Les grands combats entres « bêtes politiques » ont toujours quelque chose d’épique et de passionnel dans la charge qui porte leurs idées et dessine leurs projets. Wade contre Diouf, ça avait de la gueule, avec « Monsieur Moulin et Madame Forage », qui affrontaient « Fantômas ». Avec le FRTE, et Dansokho en sang dans un altier et fier cortège, il y avait des parfums d’alternance possible, donc de rêves structurants. Les joutes étaient âpres, les bagarres essentielles, qui traçaient notre Histoire. Et Abdoulaye Wade advint et ses larmes qui coulèrent sur l’épaule d’un Moustapha Niasse, avec lui perché sur une antique Mercédès, au soir du 19 mars 2000, firent plus sens de la satisfaction intime d’un homme, que de l’immense défi qui se proposait à eux devant une foule en extase, et nous donnèrent la sensation étrange que ce moment aurait plutôt du les faire frémir, face à la page d’Histoire que le peuple sénégalais écrivit ce jour-là. Puis il y eut la satisfaction ricaneuse des « problèmes d’argent qui seraient terminés » racontée sans rire par le compère d’alors Idrissa Seck, et une prophétie du vainqueur qui asséna « qu’ils étaient là pour cinquante ans ». Dans l’euphorie d’une alternance conquise avec panache, cette phrase sibylline, passa inaperçue, ne prêtant pas plus que ça à réflexion, venant d’un homme qui portait beau ses 75 hivernages.

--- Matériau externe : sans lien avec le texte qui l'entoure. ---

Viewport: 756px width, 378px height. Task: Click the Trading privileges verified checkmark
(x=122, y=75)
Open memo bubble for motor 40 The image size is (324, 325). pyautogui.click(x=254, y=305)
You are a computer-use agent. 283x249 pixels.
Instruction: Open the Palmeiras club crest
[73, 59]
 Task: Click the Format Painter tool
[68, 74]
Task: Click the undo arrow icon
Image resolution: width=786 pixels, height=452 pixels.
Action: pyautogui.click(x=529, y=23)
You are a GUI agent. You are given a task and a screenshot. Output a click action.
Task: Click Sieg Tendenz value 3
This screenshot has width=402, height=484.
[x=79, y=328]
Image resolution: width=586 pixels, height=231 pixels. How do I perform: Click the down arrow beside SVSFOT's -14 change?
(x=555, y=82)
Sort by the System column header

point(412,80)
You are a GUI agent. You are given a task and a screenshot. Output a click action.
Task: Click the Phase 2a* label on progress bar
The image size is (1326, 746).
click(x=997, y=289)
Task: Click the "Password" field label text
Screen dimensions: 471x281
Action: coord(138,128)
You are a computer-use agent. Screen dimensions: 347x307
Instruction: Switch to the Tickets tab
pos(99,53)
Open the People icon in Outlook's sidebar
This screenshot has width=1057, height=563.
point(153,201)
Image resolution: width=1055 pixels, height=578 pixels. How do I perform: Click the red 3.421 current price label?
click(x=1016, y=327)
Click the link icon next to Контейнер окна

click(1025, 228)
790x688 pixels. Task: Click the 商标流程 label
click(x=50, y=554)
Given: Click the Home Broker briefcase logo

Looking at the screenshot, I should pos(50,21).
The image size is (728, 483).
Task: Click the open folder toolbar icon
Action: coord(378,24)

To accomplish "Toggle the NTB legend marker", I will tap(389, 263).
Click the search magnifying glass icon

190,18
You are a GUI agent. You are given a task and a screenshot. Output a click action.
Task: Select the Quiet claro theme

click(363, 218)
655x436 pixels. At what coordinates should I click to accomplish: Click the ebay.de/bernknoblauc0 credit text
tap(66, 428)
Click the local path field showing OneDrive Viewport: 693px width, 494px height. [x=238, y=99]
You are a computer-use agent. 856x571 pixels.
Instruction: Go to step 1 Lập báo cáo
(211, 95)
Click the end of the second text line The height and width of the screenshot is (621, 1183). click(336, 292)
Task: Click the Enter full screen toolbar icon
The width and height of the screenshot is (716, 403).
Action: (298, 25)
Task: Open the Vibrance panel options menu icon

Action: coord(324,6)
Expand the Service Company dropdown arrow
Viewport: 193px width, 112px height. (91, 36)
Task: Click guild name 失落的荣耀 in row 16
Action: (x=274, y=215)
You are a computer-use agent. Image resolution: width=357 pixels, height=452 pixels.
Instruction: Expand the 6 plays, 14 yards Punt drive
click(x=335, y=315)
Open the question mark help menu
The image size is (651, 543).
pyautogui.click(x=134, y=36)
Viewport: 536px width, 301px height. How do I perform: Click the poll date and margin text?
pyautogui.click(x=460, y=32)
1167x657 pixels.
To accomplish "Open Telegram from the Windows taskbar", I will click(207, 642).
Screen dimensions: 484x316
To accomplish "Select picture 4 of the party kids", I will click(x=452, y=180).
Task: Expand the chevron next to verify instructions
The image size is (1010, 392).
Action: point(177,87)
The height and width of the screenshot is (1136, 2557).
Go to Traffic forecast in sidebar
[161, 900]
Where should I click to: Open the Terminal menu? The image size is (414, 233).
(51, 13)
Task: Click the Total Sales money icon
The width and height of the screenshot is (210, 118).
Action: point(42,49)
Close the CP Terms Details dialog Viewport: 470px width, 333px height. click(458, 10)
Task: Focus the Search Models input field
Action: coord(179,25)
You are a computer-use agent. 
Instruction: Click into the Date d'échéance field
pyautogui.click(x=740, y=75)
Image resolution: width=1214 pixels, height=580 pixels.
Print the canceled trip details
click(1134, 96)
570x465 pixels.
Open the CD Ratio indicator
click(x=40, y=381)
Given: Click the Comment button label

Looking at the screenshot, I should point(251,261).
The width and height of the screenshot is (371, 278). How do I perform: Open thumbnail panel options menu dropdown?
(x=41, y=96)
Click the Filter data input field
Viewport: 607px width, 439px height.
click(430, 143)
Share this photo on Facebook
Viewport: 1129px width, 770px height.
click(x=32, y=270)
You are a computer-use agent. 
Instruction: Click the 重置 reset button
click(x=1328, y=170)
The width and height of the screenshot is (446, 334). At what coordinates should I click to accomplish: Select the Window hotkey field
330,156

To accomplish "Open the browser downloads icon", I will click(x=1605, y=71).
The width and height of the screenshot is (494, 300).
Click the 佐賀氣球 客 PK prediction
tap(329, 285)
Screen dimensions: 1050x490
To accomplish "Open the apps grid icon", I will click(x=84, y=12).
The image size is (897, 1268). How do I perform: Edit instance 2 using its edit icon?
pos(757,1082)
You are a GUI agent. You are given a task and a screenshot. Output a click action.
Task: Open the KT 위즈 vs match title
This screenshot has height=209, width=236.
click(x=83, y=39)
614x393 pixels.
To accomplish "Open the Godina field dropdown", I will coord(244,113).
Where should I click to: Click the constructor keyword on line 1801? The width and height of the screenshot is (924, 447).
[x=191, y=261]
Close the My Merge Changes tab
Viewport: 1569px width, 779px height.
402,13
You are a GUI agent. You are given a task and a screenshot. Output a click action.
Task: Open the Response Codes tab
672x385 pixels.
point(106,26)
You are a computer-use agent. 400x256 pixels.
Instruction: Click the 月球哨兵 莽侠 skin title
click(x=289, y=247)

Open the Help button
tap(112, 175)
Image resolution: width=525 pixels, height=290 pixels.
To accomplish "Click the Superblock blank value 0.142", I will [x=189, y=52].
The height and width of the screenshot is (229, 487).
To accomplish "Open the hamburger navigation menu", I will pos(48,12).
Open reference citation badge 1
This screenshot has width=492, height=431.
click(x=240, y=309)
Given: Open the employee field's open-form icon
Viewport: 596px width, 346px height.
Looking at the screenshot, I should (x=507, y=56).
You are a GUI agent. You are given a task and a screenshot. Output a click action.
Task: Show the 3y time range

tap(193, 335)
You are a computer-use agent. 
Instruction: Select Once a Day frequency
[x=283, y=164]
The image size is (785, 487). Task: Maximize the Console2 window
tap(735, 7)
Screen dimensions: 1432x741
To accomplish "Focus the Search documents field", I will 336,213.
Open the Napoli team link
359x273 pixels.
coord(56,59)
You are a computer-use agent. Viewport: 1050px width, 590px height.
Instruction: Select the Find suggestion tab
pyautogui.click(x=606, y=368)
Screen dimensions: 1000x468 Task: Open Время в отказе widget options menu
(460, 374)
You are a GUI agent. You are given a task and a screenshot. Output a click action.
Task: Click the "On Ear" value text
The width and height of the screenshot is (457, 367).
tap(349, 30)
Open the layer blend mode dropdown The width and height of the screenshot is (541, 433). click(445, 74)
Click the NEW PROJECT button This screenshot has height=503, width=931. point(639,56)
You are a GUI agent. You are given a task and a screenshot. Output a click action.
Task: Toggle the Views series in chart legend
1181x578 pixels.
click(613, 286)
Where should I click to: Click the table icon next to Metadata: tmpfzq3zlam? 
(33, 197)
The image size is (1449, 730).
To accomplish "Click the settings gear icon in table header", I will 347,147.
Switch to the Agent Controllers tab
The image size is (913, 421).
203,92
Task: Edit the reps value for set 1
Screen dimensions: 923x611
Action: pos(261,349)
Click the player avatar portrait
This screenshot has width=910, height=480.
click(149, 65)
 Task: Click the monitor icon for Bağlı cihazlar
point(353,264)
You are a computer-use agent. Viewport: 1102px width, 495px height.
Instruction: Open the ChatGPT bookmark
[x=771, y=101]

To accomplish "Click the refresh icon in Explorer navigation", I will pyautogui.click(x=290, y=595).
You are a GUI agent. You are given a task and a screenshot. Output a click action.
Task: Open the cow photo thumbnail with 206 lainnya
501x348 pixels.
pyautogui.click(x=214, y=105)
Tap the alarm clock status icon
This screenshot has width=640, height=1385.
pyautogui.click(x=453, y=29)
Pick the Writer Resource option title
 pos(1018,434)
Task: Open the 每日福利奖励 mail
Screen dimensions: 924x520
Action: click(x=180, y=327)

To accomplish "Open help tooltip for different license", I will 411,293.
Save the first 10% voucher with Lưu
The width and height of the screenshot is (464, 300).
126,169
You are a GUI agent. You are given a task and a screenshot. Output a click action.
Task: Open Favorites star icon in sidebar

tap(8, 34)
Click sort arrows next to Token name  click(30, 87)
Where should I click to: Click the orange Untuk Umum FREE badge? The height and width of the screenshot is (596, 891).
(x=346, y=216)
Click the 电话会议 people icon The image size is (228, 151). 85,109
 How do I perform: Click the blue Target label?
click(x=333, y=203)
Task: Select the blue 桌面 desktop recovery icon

19 ans plus tard, années émaillées de bien des meurtres en famille libérale, cette prophétie du patriarche, « seule constante de son parti », au vu des séquences que lui-même a orchestrées avec son inégalable talent à donner le tempo et à nous jeter avec une régularité jouissive un os à ronger et à nous proposer des émotions comme seuls les sénégalais savent en raffoler, commence à « faire sens ». Depuis 2000, c’est la même bande de garnements ébahis devant celui qui n’hésitait pas à défier son créateur pour leur jeter à la figure « qu’il les avait faits et créés de toutes pièces », qui se disputent les places devant le transat sur lequel il est allongé, et d’où il distribue, bonbons et biscuits, enfin, postes et sinécures, et qui évidemment se battent avec âpreté, pour fayoter au premier rang, n’hésitant pas à dénoncer au vieil homme susceptible, bougon parfois, irascible souvent, d’improbables complots qui provoquaient disgrâces et bannissements.
Wade arrive au palais, encore maître du jeu, jeu qu’il a mené à son rythme, faisant et défaisant les carrières, initiant des ambitions qu’il pulvérisait ensuite en toute désinvolture césarienne. Ces affrontements ont des allures de combats de catch, où toutes les prises sont truquées, et qui dans une parfaite chorégraphie donnent l’impression d’un vrai combat. Idrissa Seck, Karim Wade, Macky Sall, l’imprévu qui les coiffe au poteau, tout cela sent le ballet destiné à maintenir au frais le gâteau qui doit être partagé…50 ans durant. Et tout le monde veut sa part, ce qui transforme notre champ politique en foire d’empoigne où tous les coups sont permis, bagarre générale qui aura eu pour effet de désintégrer les partis structurés, et historiques, comme Le PS, La LD, le PIT, et même le parti le plus porteur de valeurs qui accueillit dans l’effervescence de leurs turbulentes jeunesses la plupart des impétrants, dont l’actuel chef d’état n’est pas le moins illustre, le parti AND Jëf.
Et si Wade venait au palais pour refaire le rang. Et remettre dans la file son fils qu’il verrait bien délesté de sa contrainte par corps. On va nous seriner avec le statut de chef de l’opposition, particularisme tropical aberrant, et une union nationale, concept pompeux qui signifie « partage du gâteau », on va vanter cette singularité sénégalaise de pays apaisé, où il ne peut y avoir de désordres, puisque c’est connu, les hommes religieux qui constellent nos contrées, ont écarté ces désordres grâce à de savants coups de chapelets. Et le tour est joué. Plus que 25 ans. Ce qu’ils ignorent, c’est qu’ils ont de belles montres, mais que le peuple lui…a le temps.